1. Combine oil and all seasonings except for rosemary sprigs in a shallow pan. Add lamb and turn to coat inside and out. Cover and chill 24 hours, turning occasionally. Let lamb sit at room temperature 1 hour before grilling. Brush off excess marinade. Tie with kitchen twine to make a compact roast.
2. Meanwhile, heat a grill to medium (350° to 400°) with burner turned off (for gas) or coals pushed to half of firegrate (for charcoal) to make an indirect heat area. Or light an indirect charcoal-and-wood fire in a Cowboy Cauldron (see “Cooking in a Cauldron,” below).
3. Grill lamb over direct heat, turning as needed, until browned all over, 10 minutes.

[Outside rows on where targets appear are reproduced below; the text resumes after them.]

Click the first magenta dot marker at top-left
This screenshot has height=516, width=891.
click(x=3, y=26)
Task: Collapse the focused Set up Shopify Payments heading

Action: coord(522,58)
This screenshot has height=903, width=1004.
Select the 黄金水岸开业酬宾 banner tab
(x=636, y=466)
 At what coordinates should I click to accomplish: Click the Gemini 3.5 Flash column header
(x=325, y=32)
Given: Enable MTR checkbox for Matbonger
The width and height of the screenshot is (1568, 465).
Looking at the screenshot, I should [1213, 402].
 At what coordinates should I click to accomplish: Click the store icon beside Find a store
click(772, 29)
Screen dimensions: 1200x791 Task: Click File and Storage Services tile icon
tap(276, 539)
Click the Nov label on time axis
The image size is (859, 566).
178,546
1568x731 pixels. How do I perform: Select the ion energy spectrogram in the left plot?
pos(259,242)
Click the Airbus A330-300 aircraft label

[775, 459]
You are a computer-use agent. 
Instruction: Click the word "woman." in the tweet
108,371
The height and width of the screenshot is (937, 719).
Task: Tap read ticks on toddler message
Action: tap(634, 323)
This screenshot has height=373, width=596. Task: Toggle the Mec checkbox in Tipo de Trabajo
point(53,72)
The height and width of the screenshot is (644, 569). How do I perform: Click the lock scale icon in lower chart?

Set lamb on a V-shaped rack in a roasting pan. Set pan over indirect-heat area (on Cauldron, lift rack and put pan down on firegrate, then replace rack–it helps retain heat). Top meat with rosemary sprigs. Stoke the fire (see “Cooking in a Cauldron”); for charcoal, as you cook, add 6 to 8 briquets every 30 minutes. Cover charcoal or gas grill.
4. Roast lamb, rotating meat in pan every 20 to 30 minutes so each part is exposed to heat, until lamb reaches 140° in thickest part, 1 1/2 to 2 1/2 hours; rosemary may fall off. Let lamb rest on a board 15 minutes. Remove twine and carve.
Cooking in a Cauldron
Part firepit, part cooking tool, the Cowboy Cauldron (made in Utah) works as a grill, rotisserie, and more. Getting the hang of it takes practice, though. Ford’s method: Ignite charcoal in a chimney, dump out onto firegrate, then crisscross 4 split oak logs on top. When logs are ashy, spread over half the grate to create direct and indirect cooking areas. Sear meat over direct heat area, then set in a roasting pan next to the fire. Turn the meat and stoke the fire with 1 or 2 logs every hour or so. Urban Cowboy (shown, 30 in.): $1,300; cowboycauldron.com.
*Ask a butcher to remove the hip and leg bones from the wide end but leave the shank bone, which is useful as a handle for turning.